* [Required action] Among the records, how many lines carry the string "agent"? Give that number with nothing added.

* [Record excerpts]
※ ※ ※

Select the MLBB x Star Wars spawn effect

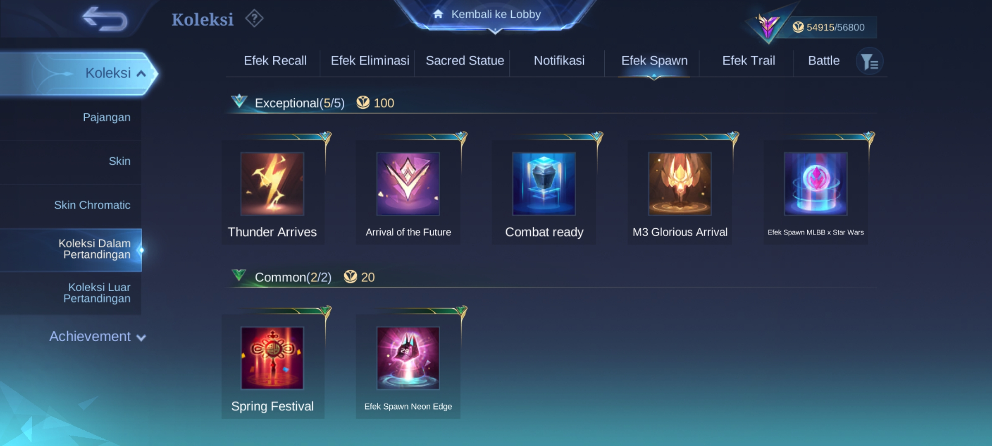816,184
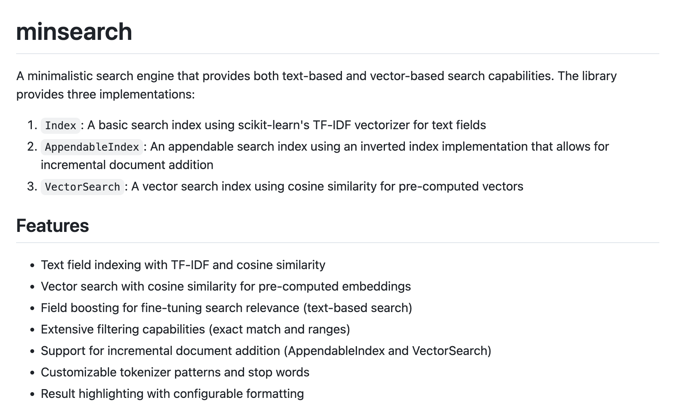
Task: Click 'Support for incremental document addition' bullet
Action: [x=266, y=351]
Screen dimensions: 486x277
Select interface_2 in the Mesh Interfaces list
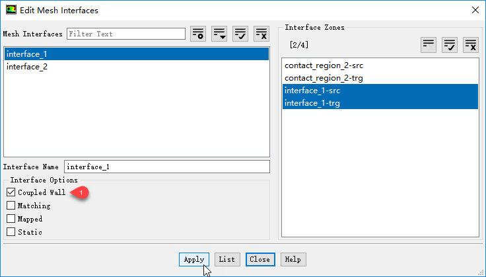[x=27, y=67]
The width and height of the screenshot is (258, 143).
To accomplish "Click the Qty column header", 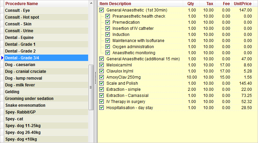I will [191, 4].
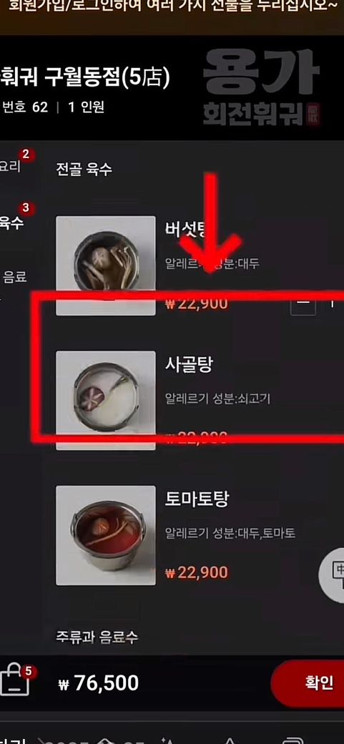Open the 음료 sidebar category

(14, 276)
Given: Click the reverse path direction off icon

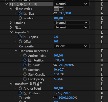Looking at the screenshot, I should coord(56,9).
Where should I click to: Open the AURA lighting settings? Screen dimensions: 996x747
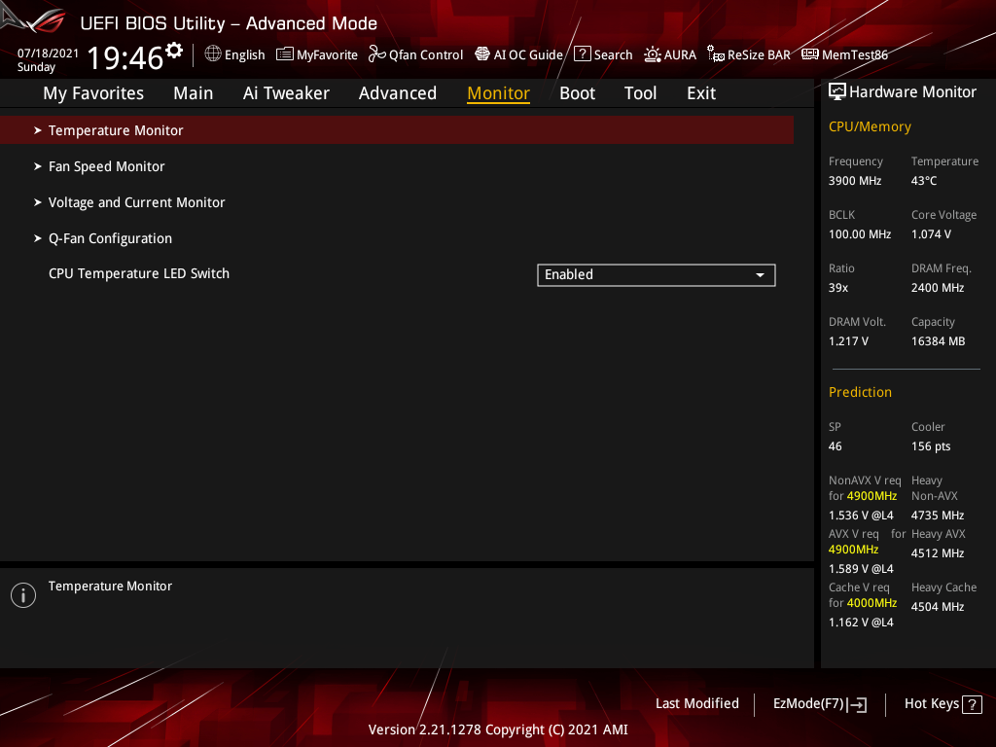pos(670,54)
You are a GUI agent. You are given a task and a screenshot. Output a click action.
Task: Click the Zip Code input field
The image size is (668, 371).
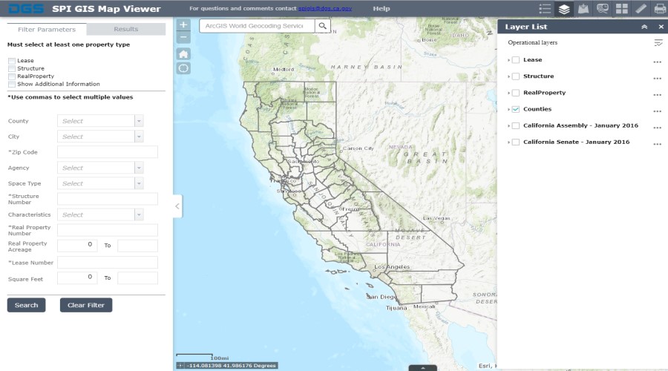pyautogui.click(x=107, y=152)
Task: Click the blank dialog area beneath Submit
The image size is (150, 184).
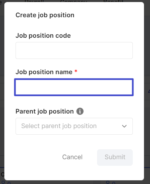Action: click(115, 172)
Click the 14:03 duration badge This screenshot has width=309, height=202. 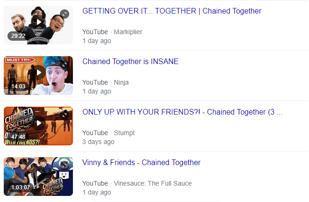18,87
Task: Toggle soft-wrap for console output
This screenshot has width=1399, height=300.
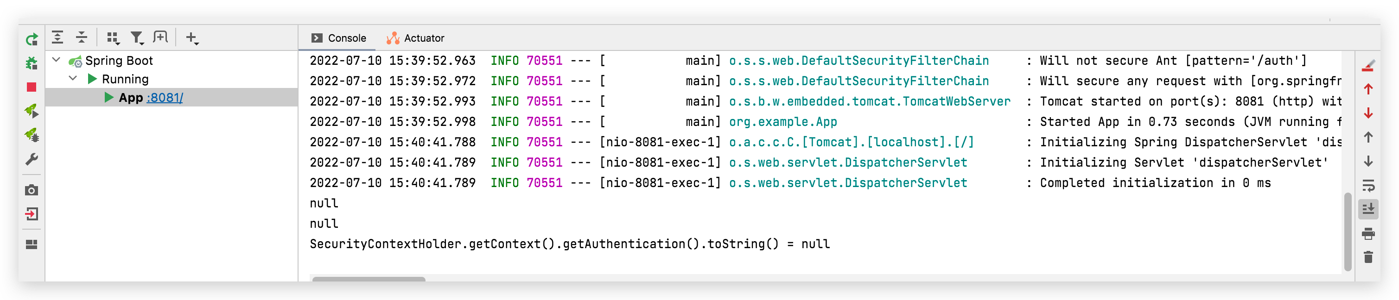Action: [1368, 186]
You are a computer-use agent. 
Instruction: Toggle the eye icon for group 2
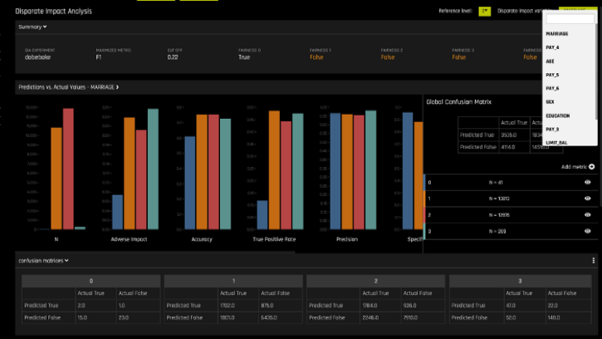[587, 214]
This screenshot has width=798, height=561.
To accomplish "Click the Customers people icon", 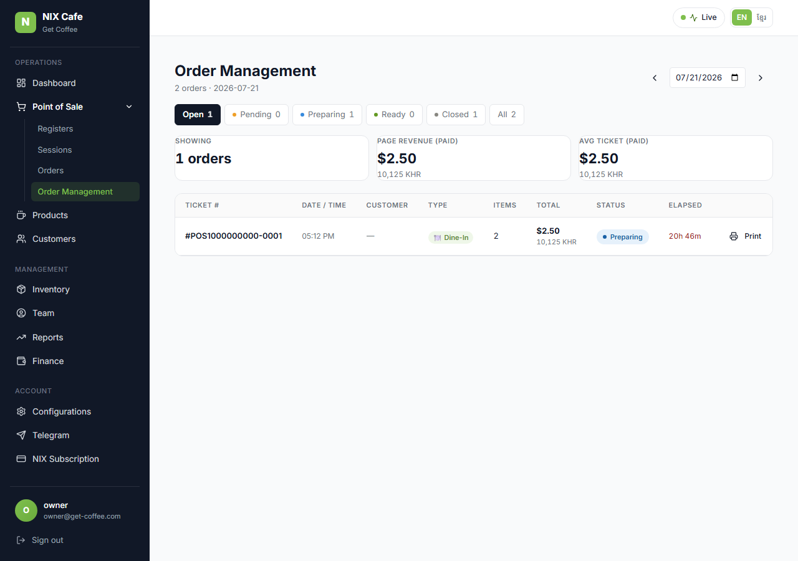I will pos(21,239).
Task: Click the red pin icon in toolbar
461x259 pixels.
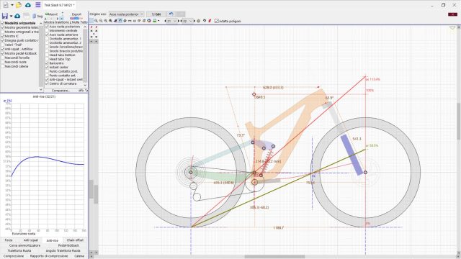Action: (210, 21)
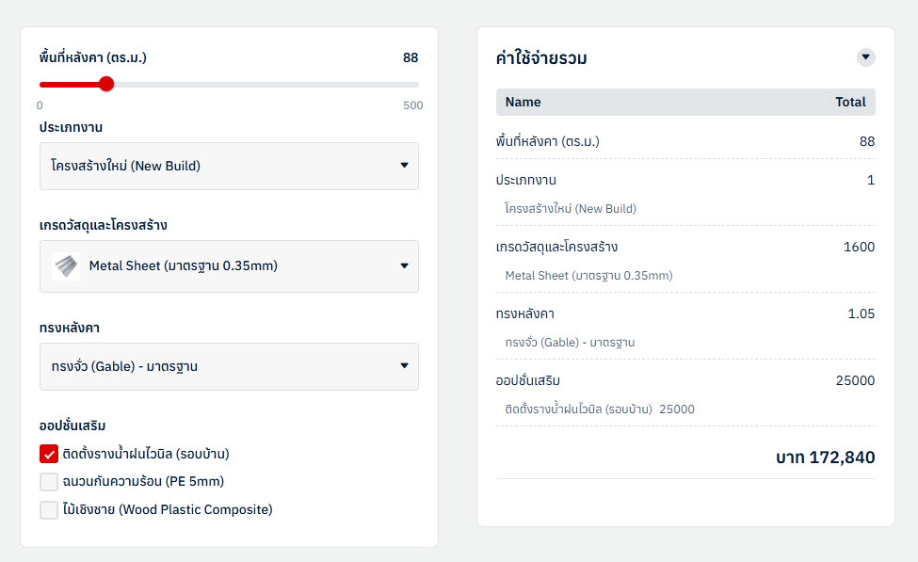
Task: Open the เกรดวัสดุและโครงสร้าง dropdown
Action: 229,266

※ ※ ※

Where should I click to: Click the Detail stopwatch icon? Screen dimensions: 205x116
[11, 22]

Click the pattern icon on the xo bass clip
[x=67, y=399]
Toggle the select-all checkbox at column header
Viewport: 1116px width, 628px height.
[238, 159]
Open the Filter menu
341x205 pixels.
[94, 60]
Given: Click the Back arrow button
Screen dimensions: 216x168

※ ※ ※

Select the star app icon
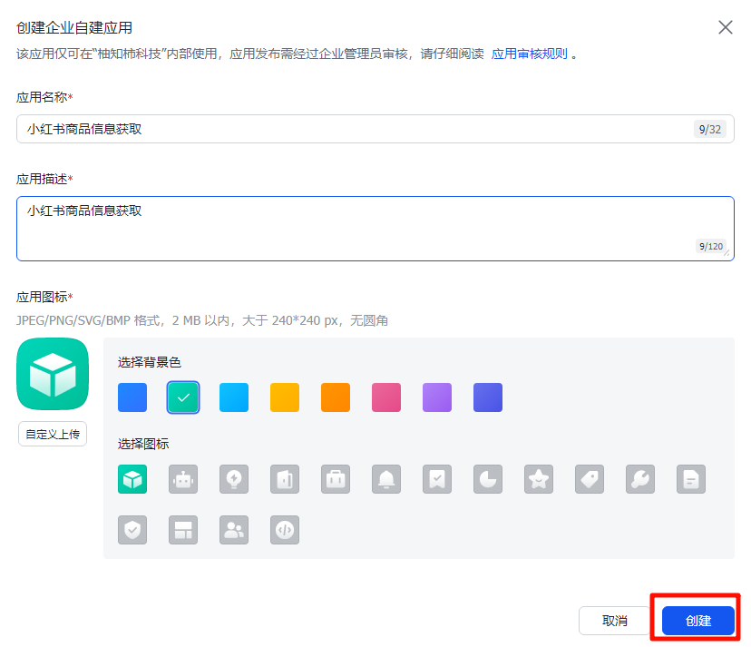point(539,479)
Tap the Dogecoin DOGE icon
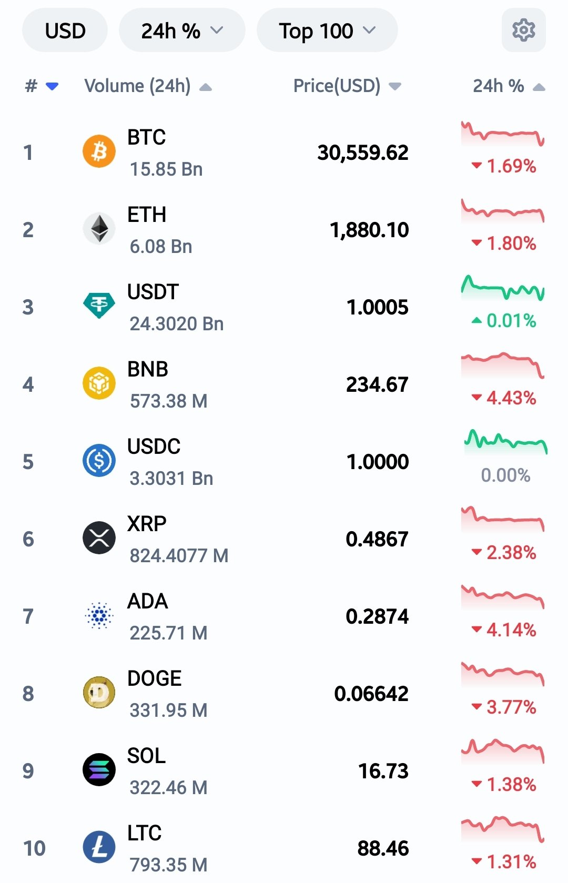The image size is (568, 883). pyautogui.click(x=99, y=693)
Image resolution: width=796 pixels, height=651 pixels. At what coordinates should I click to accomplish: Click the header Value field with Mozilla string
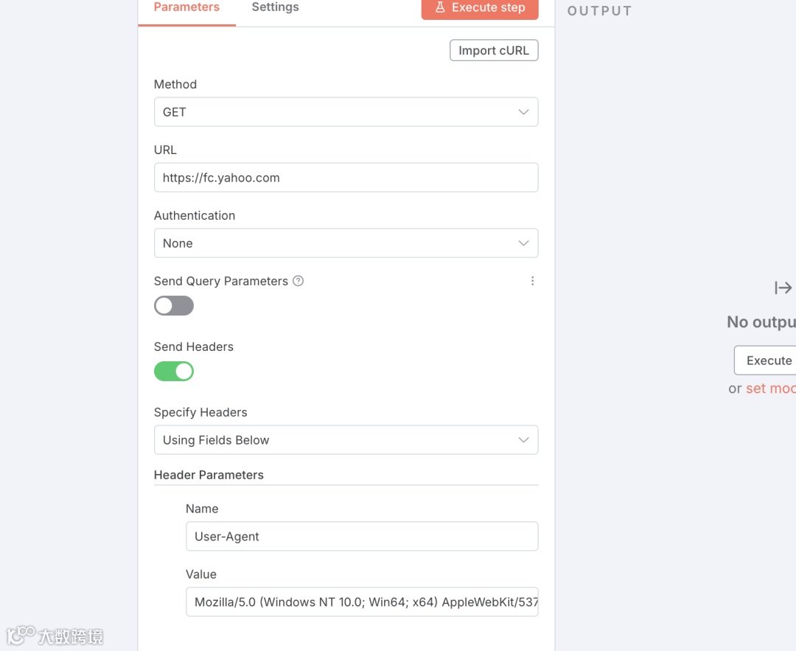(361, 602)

※ ※ ※

* [Answer] 2